State how many lines below hold the word "table". Give that number and no other text.

START Extracted records

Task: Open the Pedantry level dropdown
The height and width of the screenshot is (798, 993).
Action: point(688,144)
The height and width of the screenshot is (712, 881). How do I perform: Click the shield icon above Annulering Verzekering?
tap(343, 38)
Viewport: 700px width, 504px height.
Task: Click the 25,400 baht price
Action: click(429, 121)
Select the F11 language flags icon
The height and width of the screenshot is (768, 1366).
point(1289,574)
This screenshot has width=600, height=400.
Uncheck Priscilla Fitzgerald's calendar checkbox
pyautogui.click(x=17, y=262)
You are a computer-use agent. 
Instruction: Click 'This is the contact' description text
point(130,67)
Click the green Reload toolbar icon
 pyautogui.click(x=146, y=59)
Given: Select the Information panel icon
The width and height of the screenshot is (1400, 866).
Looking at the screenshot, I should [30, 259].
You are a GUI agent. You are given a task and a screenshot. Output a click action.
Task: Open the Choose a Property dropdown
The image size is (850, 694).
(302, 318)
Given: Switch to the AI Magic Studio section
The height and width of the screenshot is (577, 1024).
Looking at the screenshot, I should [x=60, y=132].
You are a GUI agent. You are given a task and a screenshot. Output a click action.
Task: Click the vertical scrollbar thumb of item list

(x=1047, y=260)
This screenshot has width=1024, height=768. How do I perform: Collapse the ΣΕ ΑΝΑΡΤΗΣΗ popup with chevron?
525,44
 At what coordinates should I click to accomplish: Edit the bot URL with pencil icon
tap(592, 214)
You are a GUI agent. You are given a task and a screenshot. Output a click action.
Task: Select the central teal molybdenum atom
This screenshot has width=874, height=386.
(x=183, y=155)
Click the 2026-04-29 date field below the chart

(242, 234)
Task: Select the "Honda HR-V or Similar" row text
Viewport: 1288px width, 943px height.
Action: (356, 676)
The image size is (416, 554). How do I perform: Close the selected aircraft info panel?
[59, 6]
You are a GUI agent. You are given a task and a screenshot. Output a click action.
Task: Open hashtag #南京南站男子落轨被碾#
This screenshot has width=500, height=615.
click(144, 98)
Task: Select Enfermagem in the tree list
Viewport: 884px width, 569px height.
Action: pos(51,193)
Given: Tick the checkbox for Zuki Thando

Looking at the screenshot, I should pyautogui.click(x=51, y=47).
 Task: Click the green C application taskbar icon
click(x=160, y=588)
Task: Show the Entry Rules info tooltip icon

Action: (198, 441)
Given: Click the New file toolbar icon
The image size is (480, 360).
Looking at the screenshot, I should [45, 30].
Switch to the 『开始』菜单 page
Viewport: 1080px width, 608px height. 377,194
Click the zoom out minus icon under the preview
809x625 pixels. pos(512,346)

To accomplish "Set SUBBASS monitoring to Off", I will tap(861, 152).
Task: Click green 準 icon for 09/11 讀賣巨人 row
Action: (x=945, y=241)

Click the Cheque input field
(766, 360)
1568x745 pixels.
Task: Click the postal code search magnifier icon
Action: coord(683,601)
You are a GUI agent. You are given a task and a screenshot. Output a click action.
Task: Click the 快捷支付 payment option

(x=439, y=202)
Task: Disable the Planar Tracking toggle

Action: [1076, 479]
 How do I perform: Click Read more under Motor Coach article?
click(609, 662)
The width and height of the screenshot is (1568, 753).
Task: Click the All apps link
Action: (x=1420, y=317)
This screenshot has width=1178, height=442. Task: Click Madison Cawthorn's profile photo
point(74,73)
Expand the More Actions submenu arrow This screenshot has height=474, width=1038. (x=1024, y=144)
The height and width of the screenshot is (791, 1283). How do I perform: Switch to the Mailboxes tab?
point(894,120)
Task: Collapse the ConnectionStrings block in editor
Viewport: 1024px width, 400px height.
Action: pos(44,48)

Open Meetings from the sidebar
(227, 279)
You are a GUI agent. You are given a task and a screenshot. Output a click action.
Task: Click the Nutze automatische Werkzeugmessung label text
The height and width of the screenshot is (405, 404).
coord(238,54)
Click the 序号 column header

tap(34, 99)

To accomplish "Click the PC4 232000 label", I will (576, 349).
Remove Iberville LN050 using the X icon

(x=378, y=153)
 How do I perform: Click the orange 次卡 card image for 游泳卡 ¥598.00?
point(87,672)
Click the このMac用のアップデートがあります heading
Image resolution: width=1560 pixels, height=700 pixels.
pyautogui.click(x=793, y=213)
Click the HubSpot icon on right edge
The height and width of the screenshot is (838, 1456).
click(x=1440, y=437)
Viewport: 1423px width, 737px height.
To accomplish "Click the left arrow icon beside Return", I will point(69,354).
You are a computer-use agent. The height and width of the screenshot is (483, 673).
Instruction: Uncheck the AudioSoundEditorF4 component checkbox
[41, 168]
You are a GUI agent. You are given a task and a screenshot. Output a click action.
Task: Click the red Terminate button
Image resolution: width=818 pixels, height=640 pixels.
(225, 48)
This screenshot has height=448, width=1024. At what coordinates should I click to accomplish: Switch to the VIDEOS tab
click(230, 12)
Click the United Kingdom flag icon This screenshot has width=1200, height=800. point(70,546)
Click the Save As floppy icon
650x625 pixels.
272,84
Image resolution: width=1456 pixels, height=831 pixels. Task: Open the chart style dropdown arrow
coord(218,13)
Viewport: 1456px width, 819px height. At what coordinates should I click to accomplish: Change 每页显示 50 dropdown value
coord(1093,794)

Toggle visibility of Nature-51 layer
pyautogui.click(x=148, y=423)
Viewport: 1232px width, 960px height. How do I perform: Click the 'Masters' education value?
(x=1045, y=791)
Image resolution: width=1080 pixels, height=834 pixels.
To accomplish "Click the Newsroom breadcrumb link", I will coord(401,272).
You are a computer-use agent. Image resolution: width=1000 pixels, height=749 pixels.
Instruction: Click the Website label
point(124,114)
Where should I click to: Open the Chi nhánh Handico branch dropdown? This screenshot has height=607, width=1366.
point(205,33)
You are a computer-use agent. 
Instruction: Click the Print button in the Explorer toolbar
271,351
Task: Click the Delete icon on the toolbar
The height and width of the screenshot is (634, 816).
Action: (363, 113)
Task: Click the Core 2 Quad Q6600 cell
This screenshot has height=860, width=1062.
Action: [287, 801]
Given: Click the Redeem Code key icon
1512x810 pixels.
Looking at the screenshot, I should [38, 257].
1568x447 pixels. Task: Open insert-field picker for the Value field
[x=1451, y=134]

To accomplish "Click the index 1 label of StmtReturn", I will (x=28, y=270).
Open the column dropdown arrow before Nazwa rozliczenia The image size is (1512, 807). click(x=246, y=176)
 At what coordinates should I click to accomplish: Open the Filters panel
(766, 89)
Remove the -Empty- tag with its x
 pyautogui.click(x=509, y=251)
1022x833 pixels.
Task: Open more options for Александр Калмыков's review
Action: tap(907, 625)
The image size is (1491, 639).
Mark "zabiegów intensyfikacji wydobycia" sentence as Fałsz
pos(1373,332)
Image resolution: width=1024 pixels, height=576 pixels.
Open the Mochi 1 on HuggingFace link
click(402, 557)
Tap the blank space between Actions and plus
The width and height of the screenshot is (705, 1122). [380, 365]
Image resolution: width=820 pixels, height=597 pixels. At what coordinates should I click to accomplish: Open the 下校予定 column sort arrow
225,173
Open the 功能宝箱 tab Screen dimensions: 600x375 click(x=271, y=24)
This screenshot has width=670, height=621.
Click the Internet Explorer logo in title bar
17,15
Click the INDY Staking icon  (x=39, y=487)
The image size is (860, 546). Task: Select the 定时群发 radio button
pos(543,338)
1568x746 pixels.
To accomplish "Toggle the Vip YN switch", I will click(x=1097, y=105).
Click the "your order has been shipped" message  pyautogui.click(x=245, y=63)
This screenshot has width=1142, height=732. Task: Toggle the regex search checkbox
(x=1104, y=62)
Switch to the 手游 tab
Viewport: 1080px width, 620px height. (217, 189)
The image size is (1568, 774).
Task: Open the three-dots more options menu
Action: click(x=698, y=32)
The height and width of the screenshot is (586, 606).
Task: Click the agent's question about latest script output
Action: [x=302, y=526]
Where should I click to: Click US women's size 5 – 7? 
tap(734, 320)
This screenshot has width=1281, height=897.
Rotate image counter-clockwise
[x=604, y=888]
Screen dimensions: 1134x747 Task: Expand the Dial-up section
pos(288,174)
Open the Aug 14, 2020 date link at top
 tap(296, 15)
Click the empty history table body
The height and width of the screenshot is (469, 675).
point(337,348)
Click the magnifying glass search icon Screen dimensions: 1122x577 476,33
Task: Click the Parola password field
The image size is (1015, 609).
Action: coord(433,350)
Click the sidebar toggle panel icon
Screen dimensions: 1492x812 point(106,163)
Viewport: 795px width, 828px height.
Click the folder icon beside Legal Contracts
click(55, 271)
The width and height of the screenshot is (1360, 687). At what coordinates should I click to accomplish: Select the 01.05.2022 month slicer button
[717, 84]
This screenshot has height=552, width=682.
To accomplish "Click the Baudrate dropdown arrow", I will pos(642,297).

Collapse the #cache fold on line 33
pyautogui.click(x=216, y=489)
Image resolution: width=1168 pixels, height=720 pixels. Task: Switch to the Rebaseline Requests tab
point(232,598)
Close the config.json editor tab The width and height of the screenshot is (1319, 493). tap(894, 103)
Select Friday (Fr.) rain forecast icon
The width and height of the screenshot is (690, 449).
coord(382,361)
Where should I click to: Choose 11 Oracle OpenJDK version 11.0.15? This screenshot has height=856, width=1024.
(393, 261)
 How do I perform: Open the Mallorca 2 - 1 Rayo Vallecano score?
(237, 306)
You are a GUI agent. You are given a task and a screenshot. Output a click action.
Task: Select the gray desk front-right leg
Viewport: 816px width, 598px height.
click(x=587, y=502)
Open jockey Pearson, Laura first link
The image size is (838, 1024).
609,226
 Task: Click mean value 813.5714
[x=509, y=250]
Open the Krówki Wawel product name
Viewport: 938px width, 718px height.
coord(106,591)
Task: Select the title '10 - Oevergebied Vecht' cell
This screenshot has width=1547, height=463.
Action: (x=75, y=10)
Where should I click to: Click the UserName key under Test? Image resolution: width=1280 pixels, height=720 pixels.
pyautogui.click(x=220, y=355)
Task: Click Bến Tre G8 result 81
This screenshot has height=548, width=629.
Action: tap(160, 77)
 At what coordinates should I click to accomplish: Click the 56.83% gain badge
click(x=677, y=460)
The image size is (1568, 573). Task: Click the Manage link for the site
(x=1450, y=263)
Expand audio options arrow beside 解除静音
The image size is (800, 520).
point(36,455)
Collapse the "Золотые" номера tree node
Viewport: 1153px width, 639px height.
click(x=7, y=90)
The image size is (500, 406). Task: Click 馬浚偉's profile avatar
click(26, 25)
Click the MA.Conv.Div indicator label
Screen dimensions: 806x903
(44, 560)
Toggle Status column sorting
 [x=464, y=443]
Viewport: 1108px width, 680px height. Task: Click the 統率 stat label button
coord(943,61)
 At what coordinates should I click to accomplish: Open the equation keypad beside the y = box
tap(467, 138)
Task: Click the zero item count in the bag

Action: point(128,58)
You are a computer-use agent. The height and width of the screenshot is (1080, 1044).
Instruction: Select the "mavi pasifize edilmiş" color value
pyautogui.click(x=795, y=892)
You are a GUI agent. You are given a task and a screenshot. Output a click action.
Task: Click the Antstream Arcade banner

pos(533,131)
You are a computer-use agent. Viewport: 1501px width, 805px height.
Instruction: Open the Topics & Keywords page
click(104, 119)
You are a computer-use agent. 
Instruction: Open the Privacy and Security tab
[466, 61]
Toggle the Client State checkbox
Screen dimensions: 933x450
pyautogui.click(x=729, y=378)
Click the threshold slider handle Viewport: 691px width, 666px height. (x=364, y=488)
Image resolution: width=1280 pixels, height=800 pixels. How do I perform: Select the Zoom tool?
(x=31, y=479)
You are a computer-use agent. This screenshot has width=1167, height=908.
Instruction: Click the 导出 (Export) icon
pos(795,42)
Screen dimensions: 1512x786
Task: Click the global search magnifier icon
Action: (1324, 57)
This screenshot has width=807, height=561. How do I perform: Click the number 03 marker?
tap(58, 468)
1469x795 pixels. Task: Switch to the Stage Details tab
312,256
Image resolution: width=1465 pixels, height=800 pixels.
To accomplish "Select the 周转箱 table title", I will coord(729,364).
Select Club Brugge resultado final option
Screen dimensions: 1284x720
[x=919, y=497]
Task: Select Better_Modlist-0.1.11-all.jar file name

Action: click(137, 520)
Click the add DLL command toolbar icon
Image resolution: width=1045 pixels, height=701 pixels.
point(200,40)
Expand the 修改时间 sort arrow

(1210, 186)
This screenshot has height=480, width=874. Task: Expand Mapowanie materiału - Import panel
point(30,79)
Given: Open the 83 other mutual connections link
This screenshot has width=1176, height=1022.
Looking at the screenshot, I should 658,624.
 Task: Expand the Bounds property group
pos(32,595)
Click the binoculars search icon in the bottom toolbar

END Extracted records

**Answer to this task:**
2